Moreover, the proposed changes on TCP for the data center environment
build upon those observations and actually show improved performance
in relation to the previous concerns.
Evidence
They start their argumentation identifying issues in data center
communication using real data. Among the issues, they describe incast
(synchronized short-term flows), queue-length problems (if the queue
is big, latency on small queries is compromised), and buffer
"pressure" (long flows get more and more buffer space, which results
in low buffer space for short queries).
The algorithm is described in detail, and they evaluate their solution
using the previous issues as metrics, also evaluating throughput,
queue length, and fairness convergence time. They have isolated tests
and tests that simulate real environments.
Prior Work + Competitive Work
They use ideas from other approaches that do active queue management
schemes, as RED and PI (they even use RED mechanisms to implement
DCTCP).
They talk about the approach of jittering (perturbing) flows, which
increase response time.
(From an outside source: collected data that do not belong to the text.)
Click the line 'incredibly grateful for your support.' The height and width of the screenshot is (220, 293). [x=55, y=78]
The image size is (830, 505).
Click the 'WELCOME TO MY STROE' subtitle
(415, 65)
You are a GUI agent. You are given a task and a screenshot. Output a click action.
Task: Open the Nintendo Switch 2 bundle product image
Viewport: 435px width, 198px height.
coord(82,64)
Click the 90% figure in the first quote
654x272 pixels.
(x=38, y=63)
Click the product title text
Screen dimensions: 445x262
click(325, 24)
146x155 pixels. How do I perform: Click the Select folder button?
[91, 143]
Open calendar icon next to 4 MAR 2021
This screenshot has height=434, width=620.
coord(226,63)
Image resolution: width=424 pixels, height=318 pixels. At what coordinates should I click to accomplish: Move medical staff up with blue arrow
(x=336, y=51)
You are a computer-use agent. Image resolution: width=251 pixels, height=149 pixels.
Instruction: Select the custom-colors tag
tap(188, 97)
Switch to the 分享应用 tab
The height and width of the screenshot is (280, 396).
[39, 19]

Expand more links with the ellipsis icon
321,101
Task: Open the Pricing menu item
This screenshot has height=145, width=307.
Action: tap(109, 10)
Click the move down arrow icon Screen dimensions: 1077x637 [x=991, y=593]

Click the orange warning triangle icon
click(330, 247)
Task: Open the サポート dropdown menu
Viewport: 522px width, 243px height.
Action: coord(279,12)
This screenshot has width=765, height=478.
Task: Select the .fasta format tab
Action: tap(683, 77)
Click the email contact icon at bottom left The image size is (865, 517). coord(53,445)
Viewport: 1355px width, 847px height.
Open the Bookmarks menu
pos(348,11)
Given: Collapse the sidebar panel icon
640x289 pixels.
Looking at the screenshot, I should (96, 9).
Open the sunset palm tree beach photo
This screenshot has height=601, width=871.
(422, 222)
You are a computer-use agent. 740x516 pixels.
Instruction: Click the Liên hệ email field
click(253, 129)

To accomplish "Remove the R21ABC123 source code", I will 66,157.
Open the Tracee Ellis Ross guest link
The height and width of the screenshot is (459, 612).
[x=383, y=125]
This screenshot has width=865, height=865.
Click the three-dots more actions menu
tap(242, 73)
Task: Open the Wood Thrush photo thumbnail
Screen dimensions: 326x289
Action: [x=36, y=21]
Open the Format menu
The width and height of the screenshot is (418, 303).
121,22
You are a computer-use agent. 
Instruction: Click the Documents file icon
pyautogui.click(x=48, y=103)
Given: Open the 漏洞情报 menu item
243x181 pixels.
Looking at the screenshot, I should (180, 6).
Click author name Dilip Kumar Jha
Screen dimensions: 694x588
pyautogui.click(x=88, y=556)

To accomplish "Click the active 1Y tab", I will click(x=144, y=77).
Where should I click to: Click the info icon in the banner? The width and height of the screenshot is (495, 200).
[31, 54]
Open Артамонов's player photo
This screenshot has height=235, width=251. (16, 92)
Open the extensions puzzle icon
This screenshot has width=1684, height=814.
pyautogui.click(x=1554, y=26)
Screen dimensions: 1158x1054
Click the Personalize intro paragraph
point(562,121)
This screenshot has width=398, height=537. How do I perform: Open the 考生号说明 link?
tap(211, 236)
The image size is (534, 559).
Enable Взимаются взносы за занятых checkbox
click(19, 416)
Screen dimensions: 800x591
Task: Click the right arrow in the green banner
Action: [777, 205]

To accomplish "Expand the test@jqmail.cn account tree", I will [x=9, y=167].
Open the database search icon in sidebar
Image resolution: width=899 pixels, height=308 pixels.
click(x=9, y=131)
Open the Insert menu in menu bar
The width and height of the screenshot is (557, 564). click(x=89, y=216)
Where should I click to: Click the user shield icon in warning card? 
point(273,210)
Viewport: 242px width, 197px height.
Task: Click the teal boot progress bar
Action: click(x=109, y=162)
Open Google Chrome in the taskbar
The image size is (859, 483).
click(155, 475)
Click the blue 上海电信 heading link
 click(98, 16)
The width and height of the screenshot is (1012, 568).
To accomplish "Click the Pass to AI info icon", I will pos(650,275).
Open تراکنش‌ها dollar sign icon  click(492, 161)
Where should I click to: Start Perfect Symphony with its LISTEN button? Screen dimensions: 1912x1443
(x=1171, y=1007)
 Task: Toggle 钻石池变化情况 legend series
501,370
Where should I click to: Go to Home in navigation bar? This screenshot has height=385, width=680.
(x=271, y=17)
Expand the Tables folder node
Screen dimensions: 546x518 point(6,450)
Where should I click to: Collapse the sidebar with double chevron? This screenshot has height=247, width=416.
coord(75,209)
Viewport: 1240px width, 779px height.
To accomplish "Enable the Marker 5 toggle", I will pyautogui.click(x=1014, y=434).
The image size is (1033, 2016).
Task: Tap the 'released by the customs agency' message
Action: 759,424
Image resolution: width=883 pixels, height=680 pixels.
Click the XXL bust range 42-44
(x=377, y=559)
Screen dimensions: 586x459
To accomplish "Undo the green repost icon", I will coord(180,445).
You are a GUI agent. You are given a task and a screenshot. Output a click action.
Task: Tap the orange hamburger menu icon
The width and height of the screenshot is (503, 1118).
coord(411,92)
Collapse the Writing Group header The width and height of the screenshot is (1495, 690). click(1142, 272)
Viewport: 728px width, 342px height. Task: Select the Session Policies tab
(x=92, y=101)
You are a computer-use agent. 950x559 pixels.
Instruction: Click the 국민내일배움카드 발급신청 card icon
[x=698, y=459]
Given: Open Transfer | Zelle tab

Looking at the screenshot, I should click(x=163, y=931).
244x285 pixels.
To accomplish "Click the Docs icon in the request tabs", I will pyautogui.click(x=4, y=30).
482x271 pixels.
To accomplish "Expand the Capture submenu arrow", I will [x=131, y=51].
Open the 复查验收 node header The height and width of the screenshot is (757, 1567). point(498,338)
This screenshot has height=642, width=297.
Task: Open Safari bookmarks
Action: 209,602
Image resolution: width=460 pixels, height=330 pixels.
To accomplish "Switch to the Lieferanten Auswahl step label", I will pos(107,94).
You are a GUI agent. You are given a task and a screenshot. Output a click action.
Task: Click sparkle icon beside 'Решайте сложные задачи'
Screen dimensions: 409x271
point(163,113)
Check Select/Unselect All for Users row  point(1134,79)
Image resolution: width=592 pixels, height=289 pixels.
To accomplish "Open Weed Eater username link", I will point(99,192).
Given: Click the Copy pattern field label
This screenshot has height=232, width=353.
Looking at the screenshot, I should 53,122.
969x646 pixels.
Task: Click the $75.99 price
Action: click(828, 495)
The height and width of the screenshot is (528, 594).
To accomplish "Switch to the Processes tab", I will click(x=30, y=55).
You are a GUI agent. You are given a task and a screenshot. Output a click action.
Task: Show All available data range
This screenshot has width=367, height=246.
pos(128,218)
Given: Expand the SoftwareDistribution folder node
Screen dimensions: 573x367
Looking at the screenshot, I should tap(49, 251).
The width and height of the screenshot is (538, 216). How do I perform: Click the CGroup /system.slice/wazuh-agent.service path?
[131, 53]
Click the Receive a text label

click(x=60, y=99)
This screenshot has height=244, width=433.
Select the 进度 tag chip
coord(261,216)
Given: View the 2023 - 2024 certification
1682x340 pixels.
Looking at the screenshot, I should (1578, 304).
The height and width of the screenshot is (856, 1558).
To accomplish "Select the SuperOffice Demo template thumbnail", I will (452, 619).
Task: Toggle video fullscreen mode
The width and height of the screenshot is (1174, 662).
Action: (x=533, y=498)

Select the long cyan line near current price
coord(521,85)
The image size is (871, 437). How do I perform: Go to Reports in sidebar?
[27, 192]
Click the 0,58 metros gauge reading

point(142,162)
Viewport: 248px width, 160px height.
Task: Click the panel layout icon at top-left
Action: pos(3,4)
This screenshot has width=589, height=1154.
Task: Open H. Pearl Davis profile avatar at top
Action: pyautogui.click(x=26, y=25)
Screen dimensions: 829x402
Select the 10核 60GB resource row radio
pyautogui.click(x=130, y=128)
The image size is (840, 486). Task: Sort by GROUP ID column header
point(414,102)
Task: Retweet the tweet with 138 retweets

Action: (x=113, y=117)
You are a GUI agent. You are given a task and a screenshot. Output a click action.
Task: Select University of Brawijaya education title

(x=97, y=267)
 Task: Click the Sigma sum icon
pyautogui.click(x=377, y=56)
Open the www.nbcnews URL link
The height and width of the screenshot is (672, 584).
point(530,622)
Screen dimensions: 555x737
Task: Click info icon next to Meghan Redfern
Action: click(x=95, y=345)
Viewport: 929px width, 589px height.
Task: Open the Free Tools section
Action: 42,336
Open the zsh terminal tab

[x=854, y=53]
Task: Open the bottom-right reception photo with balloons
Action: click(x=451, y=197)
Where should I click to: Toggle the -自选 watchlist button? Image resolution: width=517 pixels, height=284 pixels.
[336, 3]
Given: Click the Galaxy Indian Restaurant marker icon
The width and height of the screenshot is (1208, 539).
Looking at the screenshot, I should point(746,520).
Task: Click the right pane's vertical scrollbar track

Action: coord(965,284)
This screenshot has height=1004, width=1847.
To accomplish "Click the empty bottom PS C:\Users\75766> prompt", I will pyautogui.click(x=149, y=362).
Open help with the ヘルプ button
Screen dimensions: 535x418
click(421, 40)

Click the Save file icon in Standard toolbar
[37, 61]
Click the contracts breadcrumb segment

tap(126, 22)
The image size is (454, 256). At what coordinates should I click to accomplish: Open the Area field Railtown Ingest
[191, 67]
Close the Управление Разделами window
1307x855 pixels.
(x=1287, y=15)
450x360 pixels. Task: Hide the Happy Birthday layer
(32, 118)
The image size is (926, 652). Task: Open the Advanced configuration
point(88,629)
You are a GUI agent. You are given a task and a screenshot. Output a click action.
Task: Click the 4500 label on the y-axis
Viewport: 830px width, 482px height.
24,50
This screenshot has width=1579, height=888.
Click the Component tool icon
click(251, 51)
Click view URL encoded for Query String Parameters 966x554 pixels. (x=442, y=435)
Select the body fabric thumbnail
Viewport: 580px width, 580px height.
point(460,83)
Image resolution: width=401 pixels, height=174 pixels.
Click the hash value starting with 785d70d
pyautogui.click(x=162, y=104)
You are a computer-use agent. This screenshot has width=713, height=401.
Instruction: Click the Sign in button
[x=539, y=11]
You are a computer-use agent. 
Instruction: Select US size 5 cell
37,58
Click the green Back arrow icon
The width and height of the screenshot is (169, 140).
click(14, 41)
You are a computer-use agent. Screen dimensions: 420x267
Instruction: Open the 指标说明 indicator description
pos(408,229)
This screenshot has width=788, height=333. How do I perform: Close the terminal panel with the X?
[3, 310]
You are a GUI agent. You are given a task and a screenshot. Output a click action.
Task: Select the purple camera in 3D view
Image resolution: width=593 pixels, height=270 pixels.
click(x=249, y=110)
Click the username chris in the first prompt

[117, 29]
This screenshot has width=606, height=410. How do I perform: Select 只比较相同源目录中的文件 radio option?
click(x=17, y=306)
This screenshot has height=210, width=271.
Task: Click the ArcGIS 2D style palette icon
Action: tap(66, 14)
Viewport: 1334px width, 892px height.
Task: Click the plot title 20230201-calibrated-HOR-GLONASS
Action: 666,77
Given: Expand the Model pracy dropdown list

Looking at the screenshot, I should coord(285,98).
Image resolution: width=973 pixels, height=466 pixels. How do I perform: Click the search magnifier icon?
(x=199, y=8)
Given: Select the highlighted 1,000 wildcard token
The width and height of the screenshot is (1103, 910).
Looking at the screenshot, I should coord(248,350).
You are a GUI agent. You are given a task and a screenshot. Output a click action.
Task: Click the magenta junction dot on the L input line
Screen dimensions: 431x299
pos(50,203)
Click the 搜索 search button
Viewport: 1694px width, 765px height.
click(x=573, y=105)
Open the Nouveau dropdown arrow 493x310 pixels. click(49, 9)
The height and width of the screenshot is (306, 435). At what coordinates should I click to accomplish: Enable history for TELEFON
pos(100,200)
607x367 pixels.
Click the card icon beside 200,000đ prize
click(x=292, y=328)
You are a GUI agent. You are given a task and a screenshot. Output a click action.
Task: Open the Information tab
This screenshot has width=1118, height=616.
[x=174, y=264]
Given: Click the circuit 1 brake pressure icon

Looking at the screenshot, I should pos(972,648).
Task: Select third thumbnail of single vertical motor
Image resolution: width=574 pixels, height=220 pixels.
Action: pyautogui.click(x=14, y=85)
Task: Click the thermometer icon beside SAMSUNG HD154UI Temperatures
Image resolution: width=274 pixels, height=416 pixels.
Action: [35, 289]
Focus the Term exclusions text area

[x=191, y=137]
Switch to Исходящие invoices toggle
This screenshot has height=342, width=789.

They talk about the possibility of strongly
reducing the RTOmin + fine-grained retransmission, which can relieve
incast problems, but doesn't affect the queue length problem.
They also mention other TCP variants (Vegas, CTCP).
Reproducibility
I think their evaluation section is reproducible. The paper provides a
substantial amount of technical details that permit such
reproducibility. Of course, publicly available code would make it
easier to do so.
The measurements are in a different standing regarding this matter. Of
course, they were probably taken in a business context, and it is
understandable that the data is not widely available. Even so, if the
patterns are actually characteristic, they should appear in other
measurements by other people.
Questions + Criticism
Their tests used the TCP SACK, which seems important to their results
(in a single SACK package, they could signal many CWR flags at once,
right?). Is TCP SACK something common nowadays? (I think I'm obsolete
on this.)
They mention that RED+ECN implies in high query length because it is
supposedly too slow to react to bursts of traffic. But if they could
infer a probability of congestion, they could perhaps start marking
packets based on this probability, and the receiving nodes could
employ even more fine-grained control over the congestion window. And
if it is too slow, perhaps they could still use two different
thresholds, but set with lower values. They could actually get
quicker.
Ideas for Further Work
I think it makes sense to use both low and high thresholds of
RED-enabled switches to try to infer congestion indications "in a
shade of gray", and then mark the packets according to the inferred
probability, instead of joining both thresholds into a single K.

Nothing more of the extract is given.